**** ENTRIES SHOWN ****
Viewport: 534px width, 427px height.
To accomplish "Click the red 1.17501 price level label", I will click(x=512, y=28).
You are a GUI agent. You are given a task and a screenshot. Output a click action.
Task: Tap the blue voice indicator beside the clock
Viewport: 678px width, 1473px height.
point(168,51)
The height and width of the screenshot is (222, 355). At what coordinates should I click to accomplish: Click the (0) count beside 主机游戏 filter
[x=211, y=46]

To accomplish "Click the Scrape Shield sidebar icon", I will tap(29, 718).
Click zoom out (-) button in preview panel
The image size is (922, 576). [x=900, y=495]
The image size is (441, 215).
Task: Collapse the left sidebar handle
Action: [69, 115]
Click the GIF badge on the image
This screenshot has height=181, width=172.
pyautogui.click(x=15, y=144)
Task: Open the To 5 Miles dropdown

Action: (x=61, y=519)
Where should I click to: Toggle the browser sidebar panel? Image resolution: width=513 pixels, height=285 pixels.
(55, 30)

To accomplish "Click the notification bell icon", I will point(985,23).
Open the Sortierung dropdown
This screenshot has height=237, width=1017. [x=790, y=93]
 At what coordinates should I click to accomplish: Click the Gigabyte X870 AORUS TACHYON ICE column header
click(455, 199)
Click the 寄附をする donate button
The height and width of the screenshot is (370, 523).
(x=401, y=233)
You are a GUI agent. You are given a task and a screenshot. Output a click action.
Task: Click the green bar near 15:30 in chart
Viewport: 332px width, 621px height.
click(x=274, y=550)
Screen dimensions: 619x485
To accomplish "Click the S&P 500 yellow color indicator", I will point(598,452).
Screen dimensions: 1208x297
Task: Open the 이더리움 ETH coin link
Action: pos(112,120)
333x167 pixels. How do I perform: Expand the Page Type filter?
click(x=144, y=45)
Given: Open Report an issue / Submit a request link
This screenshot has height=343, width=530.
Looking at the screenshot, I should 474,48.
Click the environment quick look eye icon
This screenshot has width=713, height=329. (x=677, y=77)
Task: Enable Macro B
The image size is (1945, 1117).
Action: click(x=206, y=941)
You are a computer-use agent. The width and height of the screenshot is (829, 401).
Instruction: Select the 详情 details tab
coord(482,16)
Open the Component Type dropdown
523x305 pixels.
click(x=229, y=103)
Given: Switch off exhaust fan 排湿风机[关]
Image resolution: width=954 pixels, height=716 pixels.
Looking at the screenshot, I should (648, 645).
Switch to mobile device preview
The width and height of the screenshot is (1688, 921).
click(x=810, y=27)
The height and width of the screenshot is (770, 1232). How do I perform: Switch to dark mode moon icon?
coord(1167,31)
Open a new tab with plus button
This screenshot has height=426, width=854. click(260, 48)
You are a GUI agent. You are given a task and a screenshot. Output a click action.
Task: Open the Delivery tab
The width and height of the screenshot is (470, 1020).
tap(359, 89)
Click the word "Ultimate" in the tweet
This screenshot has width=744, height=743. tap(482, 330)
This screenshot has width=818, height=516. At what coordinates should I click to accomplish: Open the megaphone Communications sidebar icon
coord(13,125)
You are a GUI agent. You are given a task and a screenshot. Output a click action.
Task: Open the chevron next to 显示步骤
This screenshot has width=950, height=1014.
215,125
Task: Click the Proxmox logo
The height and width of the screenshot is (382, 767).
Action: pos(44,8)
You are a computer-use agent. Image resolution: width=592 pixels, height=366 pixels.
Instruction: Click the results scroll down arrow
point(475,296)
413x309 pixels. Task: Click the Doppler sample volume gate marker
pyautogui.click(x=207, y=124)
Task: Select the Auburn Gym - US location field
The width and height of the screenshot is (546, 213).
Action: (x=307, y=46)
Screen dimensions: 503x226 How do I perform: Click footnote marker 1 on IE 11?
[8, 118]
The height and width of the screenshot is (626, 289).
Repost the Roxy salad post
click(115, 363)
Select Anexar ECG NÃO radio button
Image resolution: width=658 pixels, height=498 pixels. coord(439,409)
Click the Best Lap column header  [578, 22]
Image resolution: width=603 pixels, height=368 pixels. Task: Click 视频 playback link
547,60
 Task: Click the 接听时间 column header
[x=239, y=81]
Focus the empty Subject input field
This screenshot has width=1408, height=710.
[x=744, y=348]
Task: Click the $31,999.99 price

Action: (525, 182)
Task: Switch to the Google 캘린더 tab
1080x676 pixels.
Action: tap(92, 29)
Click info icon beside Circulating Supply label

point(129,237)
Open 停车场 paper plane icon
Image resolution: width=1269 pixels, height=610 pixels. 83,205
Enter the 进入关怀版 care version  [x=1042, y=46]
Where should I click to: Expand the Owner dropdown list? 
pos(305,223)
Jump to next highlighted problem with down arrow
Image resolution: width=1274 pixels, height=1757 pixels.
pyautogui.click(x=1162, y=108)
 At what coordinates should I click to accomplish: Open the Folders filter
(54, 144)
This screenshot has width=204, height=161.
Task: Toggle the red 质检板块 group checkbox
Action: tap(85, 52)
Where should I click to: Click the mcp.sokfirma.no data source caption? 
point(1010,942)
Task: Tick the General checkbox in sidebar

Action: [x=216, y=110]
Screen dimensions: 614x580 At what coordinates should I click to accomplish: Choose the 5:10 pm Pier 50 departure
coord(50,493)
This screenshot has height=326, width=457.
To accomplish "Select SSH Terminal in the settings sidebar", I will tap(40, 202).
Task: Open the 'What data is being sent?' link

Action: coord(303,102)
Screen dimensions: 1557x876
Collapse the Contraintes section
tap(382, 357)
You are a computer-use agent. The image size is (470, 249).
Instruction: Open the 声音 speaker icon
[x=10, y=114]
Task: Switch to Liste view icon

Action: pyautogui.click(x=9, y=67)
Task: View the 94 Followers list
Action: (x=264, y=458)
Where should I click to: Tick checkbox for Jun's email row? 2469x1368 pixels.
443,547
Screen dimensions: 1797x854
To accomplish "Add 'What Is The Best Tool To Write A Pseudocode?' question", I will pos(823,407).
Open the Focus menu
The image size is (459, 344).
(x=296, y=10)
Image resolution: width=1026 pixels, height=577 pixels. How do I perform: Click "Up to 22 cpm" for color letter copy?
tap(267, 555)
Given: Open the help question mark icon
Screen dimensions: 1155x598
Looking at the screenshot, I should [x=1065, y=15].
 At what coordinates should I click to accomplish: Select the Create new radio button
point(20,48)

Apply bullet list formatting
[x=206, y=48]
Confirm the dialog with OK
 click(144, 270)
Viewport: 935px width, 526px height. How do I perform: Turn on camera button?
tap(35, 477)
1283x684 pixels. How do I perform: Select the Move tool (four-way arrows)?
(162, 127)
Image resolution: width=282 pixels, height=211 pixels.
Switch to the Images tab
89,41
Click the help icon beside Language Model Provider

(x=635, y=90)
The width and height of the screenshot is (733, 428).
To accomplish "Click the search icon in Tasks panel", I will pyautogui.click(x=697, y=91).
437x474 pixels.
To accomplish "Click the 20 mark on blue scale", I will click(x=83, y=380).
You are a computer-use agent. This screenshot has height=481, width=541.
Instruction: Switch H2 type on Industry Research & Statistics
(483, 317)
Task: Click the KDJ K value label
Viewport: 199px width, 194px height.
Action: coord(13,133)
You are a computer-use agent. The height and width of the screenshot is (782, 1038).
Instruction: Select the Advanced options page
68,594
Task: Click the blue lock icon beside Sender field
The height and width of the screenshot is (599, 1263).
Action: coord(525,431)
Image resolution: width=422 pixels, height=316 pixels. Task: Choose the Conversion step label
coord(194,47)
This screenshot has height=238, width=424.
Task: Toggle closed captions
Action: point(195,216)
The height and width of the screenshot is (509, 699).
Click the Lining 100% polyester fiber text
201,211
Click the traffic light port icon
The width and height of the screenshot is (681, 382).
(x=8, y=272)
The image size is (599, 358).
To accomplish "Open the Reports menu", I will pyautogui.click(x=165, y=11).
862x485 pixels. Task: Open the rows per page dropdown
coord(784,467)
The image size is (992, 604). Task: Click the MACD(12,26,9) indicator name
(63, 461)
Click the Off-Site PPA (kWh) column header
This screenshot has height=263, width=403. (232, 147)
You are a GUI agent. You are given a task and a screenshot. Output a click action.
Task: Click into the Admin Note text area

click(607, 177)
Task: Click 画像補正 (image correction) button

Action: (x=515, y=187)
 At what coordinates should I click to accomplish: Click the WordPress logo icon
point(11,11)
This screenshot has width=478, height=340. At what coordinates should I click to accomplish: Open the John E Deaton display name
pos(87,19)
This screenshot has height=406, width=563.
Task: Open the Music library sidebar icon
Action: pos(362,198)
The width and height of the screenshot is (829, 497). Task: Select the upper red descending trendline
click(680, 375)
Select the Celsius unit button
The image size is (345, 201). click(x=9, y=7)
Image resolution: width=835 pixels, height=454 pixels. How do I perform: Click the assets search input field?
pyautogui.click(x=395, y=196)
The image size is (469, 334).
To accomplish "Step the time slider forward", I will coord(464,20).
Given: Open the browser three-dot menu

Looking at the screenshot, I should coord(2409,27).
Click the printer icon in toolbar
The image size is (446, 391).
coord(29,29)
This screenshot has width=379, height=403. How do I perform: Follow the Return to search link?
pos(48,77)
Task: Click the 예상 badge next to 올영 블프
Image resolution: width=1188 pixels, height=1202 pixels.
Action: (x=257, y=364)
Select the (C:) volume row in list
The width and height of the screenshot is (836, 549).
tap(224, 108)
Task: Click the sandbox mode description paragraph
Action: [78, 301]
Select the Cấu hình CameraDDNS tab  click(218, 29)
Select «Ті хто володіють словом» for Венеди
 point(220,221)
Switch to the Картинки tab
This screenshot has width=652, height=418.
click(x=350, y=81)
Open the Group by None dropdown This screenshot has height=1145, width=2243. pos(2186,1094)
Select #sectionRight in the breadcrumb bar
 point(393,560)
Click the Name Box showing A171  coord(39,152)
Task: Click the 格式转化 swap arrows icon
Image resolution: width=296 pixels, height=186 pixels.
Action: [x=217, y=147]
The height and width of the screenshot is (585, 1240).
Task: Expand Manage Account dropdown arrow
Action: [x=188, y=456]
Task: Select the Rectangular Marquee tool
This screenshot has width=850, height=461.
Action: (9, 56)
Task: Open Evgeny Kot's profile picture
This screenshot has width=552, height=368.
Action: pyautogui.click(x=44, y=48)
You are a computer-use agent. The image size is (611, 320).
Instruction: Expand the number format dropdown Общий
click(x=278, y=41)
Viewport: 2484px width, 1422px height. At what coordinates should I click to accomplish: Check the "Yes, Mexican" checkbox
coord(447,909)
****
WHAT NEEDS TO BE DONE: Copy the stretch of lines above, from the one containing "You are a computer-use agent. The height" through the one containing "point(11,11)", word for word.

EXERCISE OUTPUT:
You are a computer-use agent. The height and width of the screenshot is (782, 1038).
Instruction: Select the Advanced options page
68,594
Task: Click the blue lock icon beside Sender field
The height and width of the screenshot is (599, 1263).
Action: coord(525,431)
Image resolution: width=422 pixels, height=316 pixels. Task: Choose the Conversion step label
coord(194,47)
This screenshot has height=238, width=424.
Task: Toggle closed captions
Action: point(195,216)
The height and width of the screenshot is (509, 699).
Click the Lining 100% polyester fiber text
201,211
Click the traffic light port icon
The width and height of the screenshot is (681, 382).
(x=8, y=272)
The image size is (599, 358).
To accomplish "Open the Reports menu", I will pyautogui.click(x=165, y=11).
862x485 pixels. Task: Open the rows per page dropdown
coord(784,467)
The image size is (992, 604). Task: Click the MACD(12,26,9) indicator name
(63, 461)
Click the Off-Site PPA (kWh) column header
This screenshot has height=263, width=403. (232, 147)
You are a GUI agent. You are given a task and a screenshot. Output a click action.
Task: Click into the Admin Note text area

click(607, 177)
Task: Click 画像補正 (image correction) button

Action: (x=515, y=187)
 At what coordinates should I click to accomplish: Click the WordPress logo icon
point(11,11)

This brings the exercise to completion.